Expression of transferrin receptor‐1 (TFR‐1) in canine osteosarcomas

Due to high rates of proliferation and DNA synthesis, neoplastic cells have higher requirements of iron than normal cells. For that reason, neoplastic cells have remodelled iron metabolism pathways, over‐expressing genes encoding for iron uptake proteins, among which Transferrin Receptor‐1 (TFR‐1). Accumulating evidence has proven that overexpression of TFR‐1 and high Iron concentration, are both widespread condition of cancer cells, both essential to tumour onset and progression. We studied TFR‐1 and PCNA immunohistochemical expression in fifteen (15) Canine osteoblastic osteosarcomas (COS).

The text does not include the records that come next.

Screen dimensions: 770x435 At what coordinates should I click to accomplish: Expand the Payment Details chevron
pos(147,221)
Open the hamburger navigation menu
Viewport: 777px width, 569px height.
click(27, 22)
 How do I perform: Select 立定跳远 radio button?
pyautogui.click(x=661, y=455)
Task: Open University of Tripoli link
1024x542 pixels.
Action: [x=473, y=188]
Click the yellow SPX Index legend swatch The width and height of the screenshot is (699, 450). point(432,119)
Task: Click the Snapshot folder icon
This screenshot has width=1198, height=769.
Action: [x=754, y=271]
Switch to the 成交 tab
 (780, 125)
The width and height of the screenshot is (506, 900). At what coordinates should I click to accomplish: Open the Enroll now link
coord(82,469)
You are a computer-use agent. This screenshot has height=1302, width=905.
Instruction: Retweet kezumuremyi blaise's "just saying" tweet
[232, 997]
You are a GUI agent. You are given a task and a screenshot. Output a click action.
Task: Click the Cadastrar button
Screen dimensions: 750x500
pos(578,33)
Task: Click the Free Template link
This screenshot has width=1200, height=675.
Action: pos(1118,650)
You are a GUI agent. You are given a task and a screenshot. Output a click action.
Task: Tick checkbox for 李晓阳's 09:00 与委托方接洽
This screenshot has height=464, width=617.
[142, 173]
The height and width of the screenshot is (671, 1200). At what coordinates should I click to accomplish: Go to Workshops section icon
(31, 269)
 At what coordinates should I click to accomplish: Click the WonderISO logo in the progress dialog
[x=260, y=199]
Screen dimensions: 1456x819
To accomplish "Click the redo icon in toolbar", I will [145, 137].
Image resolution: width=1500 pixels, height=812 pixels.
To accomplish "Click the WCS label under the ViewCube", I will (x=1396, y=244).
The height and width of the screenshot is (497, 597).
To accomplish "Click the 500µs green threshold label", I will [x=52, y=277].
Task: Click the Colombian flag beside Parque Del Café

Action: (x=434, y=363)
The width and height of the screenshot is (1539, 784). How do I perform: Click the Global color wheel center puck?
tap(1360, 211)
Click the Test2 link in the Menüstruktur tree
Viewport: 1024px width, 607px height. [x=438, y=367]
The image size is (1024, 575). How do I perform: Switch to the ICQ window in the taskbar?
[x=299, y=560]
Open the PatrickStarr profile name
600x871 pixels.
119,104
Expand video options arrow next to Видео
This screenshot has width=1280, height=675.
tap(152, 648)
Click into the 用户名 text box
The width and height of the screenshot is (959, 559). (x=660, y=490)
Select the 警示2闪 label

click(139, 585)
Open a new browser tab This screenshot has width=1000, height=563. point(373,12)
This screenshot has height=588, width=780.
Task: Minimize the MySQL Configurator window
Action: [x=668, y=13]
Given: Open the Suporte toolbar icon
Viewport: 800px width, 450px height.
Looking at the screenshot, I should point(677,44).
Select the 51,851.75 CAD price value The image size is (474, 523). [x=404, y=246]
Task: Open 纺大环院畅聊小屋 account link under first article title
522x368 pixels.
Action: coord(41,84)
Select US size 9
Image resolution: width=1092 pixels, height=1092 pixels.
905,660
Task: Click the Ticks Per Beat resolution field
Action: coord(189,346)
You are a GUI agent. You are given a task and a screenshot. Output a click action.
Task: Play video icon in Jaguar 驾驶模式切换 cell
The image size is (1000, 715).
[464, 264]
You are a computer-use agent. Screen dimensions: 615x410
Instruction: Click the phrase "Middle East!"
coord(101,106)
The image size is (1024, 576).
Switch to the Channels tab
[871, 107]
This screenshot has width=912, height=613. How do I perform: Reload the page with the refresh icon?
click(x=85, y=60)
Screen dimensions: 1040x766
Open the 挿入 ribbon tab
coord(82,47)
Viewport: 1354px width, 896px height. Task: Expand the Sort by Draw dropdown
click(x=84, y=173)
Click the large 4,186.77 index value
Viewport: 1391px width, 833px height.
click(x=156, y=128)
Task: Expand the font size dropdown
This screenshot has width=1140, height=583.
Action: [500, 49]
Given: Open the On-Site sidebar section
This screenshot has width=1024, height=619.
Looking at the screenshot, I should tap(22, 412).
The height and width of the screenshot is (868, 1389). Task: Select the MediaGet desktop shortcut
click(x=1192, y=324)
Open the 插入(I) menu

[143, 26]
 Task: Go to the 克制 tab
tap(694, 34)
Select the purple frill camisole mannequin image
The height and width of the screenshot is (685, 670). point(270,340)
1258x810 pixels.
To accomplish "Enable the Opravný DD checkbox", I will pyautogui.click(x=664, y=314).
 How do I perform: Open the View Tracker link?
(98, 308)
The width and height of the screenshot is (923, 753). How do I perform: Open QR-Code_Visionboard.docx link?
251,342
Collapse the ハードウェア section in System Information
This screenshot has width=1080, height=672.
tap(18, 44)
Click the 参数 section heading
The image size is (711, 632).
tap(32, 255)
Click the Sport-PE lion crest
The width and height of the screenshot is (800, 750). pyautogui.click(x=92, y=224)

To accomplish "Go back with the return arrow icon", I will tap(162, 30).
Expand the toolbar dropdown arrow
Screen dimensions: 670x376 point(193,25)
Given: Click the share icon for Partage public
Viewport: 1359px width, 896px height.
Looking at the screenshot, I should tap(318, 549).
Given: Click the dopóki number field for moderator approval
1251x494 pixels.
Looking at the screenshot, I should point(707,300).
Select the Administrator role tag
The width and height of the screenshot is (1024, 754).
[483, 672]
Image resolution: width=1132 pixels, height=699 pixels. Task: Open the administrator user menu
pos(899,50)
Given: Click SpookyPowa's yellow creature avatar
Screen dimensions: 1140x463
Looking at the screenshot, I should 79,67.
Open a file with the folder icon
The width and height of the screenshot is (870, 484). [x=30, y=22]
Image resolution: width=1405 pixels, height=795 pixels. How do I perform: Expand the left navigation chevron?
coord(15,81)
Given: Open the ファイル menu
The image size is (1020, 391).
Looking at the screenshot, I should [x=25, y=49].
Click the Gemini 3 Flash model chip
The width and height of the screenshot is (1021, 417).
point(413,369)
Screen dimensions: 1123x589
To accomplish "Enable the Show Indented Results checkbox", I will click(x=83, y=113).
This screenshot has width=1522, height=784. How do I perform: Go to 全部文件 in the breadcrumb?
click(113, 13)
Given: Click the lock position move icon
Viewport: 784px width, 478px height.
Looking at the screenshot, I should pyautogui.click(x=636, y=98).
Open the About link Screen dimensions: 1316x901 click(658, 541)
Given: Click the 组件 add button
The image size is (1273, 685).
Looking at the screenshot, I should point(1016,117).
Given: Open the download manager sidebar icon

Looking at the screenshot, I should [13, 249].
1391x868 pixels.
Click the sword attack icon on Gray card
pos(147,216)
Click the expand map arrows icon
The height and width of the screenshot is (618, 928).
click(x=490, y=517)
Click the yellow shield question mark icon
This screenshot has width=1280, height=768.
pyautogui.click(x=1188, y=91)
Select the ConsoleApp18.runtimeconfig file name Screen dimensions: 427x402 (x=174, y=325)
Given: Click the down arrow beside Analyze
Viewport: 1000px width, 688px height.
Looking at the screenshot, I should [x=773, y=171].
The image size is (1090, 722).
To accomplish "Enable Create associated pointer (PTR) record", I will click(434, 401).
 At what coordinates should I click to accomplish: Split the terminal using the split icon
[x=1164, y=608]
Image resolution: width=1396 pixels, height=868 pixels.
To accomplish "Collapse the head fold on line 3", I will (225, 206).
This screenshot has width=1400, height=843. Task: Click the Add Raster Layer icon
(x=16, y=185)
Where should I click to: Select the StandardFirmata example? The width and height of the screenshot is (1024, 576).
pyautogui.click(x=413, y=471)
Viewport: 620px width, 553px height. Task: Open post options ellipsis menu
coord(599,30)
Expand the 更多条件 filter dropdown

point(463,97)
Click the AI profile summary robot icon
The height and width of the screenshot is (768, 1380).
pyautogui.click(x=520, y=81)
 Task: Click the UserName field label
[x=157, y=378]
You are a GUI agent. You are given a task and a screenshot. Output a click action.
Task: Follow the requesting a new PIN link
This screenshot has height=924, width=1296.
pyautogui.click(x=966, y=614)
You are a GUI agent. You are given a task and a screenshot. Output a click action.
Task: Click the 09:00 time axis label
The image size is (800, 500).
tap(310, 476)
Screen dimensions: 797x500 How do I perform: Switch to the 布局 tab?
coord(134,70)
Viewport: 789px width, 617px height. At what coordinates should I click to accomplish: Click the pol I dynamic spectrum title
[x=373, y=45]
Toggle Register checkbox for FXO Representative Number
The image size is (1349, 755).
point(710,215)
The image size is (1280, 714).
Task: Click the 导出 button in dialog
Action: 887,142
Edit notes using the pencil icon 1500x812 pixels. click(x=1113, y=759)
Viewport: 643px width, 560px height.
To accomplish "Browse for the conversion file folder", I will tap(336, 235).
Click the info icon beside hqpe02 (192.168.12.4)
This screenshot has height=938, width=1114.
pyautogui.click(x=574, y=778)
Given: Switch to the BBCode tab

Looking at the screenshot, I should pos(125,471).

After immunohistochemical staining, counting of TFR‐1 positive cells by two independent observers showed that 85%–95% of neoplastic cells were strongly labelled at cytoplasmic level by anti‐TFR‐1 antibody in all examined COS. Furthermore, 70%–80% of neoplastic cells were positively labelled at the nuclear level by PCNA. Surprisingly, about 100% of intratumour vascular endothelial cells were also positive, whereas extratumour vascular endothelial cells were negative. The latter is an interesting finding, as TFR‐1 is usually not expressed in normal vasculature, with the exception of normal brain vascular endothelium, where it allows transport of transferrin, and thus iron, into tissues, suggesting a similar function here to support cancer growth. The early results presented highlight the relevance of TFR‐1 expression in canine OS, suggesting therapies involving both TFR‐1 and Iron metabolisms in dogs with osteosarcoma should be developed.